La recensione di Suncoast, il nuovo film diretto da Laura Chinn, in streaming su Disney+ dal 9 febbraio.
Ultimamente gira in rete un’intervista di
Rick Rubin, storico produttore discografico di
Run DMC e
Red Hot Chili Peppers, che dice una cosa utilissima per capire un film come
Suncoast: non è cercando di interpretare i gusti del pubblico che arrivi a conquistarlo; è facendo quello che senti in modo autentico. Più si è fedeli a sè stessi più paradossalmente si riuscirà anche a toccare le corde degli altri. C’è una scommessa simile dietro il primo film di
Laura Chinn, già ideatrice e protagonista della sitcom
Florida Girls (2019). Una vicenda autobiografica raccontata con tanto trasporto da schivare tutte le trappole retoriche che potrebbero ostacolarne il cammino, raggiungendo quel nucleo di sentimenti universali in grado di connettere autrice e pubblico. Si arriva a fine film con l’impressione di aver conosciuto delle persone vere, a tutto tondo, e che le lacrime che rischiano di sgorgare siano meritate anzichè estorte a forza di clichè.

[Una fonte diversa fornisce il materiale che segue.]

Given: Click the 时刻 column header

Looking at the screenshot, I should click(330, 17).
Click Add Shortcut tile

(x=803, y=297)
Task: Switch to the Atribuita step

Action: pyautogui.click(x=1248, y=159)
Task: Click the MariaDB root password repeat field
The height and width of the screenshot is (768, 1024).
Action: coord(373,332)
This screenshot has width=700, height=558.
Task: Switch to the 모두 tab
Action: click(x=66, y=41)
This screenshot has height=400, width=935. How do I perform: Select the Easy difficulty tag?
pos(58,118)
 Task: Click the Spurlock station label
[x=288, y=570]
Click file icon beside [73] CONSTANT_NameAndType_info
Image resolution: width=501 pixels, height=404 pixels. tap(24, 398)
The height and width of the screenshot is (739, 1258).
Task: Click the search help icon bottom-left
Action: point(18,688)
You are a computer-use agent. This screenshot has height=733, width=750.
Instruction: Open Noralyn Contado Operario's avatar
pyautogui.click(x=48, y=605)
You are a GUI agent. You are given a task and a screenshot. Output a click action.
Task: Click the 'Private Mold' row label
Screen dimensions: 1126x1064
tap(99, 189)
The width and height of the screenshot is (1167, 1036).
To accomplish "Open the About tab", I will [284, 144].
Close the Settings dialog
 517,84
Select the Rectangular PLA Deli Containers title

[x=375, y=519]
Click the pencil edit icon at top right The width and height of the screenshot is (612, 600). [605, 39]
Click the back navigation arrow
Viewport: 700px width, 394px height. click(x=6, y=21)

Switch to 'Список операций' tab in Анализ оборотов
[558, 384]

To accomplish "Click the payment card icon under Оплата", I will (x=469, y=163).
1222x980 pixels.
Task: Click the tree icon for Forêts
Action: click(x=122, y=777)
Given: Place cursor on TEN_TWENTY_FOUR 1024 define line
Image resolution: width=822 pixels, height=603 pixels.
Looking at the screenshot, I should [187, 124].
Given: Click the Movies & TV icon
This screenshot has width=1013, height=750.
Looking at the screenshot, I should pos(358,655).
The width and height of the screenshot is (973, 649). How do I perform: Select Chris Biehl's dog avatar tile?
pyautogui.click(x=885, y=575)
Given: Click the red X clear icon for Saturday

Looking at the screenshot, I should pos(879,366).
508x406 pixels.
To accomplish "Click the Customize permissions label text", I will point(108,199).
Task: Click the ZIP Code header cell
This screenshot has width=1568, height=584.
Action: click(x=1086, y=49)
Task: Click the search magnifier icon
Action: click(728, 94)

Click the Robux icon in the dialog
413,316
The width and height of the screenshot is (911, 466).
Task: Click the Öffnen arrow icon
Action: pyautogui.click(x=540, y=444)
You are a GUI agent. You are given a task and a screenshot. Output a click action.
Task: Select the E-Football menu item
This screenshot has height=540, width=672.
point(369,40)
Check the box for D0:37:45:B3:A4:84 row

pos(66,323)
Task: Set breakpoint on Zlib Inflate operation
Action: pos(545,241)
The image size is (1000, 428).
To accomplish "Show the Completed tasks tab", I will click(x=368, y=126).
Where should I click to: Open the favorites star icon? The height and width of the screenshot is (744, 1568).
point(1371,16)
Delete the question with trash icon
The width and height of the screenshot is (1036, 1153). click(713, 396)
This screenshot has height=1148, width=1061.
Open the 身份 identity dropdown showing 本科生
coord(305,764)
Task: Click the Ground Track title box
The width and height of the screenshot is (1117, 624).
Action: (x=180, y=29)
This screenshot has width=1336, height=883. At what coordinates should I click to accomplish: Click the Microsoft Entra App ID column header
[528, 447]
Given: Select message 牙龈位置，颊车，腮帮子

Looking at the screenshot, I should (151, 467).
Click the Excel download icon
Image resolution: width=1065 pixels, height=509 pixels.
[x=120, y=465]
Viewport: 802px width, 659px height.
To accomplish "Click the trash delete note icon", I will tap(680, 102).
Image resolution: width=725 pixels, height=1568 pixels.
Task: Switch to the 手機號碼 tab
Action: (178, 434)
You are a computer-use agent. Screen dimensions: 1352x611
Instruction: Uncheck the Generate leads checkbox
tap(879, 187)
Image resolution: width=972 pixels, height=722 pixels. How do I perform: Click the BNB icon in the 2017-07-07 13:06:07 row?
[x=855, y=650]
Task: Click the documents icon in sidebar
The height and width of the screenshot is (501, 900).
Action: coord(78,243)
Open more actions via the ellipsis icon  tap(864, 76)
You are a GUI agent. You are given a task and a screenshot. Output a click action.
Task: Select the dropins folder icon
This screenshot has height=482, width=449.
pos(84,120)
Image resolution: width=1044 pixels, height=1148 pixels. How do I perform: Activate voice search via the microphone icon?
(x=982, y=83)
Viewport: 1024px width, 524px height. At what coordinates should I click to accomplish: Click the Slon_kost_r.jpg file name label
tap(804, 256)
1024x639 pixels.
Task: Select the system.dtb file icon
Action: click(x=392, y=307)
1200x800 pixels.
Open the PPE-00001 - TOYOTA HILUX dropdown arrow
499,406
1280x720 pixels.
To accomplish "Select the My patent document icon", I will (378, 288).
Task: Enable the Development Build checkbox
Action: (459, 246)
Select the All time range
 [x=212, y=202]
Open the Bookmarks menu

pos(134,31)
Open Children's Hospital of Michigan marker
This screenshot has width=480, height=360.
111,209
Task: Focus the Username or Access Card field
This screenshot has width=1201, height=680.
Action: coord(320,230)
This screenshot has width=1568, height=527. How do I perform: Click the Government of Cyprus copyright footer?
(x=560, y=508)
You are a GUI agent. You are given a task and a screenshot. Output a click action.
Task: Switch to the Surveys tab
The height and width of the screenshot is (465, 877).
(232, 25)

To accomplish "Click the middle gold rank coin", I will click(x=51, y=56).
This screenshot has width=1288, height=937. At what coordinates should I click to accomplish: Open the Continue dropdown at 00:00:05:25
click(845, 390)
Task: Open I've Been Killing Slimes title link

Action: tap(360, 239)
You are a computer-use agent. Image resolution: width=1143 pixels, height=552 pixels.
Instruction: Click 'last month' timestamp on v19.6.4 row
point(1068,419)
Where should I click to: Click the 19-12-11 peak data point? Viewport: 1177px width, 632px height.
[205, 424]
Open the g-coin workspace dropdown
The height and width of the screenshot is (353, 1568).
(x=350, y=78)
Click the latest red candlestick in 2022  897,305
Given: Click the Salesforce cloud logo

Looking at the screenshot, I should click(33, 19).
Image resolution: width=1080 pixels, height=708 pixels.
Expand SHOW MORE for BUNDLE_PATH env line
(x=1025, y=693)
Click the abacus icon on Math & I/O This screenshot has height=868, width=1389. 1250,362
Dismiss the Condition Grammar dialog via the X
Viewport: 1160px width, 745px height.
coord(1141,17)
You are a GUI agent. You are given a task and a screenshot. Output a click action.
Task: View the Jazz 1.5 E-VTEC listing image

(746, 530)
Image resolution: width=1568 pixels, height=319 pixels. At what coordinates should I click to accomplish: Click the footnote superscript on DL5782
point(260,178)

2005. Il fratello di Doris (Nico Parker) è agli ultimi stadi di una malattia terminale che l’ha ridotto in stato vegetativo. Quando sua madre (Laura Linney) decide di trasferirlo in una clinica, la ragazza deve dividere il suo tempo fra gli amici del liceo e l’ospedale. Qui conosce Paul (Woody Harrelson) manifestante cristiano che si batte per impedire che a una paziente venga staccata l’alimentazione artificiale. Chinn ha detto di essersi ispirata a fatti reali della sua adolescenza, quando suo fratello fu trasferito nella stessa clinica dov’era ricoverata Terri Schiavo, protagonista di uno dei più celebri dibattiti americani sui temi dell’eutanasia e del fine-vita. Se non fosse tutto vero sembrerebbe quasi troppo: malattia, morte, madri single che si barcamenano cercando di non farsi sopraffare dalla disperazione. Il tutto condito da un dibattito filosofico che si svolge letteralmente sullo sfondo, aprendo la porta a facili slogan o riflessioni spirituali.
Con simili premesse è ancora più ammirevole la capacità di
Chinn di tenere i toni bassi, al riparo sia dal manifesto politico che dal
lacrima movie. A interessarla non sono i bilanci etici ma la possibilità di calarsi nei panni di tutti i personaggi, arrivando a comprenderne le ragioni anche quando sembra più difficile entrarci in empatia. La aiuta un cast in stato di grazia, fra cui spicca a sorpresa la prova asciutta e perfetta di
Parker. La sua Doris è un personaggio sfaccettato, più che convincente nel mettere a nudo i dilemmi di un’adolescente che attraversa una simile prova di maturità. Adulta-bambina contesa fra due mondi, quello spensierato delle amicizie e dei primi amori e quello terribile delle responsabilità e della morte, serve un’attrice veramente grande per non perdere neanche una sfumatura di questo ritratto. Dopo appena tre film è già chiaro che si tratta di un talento speciale.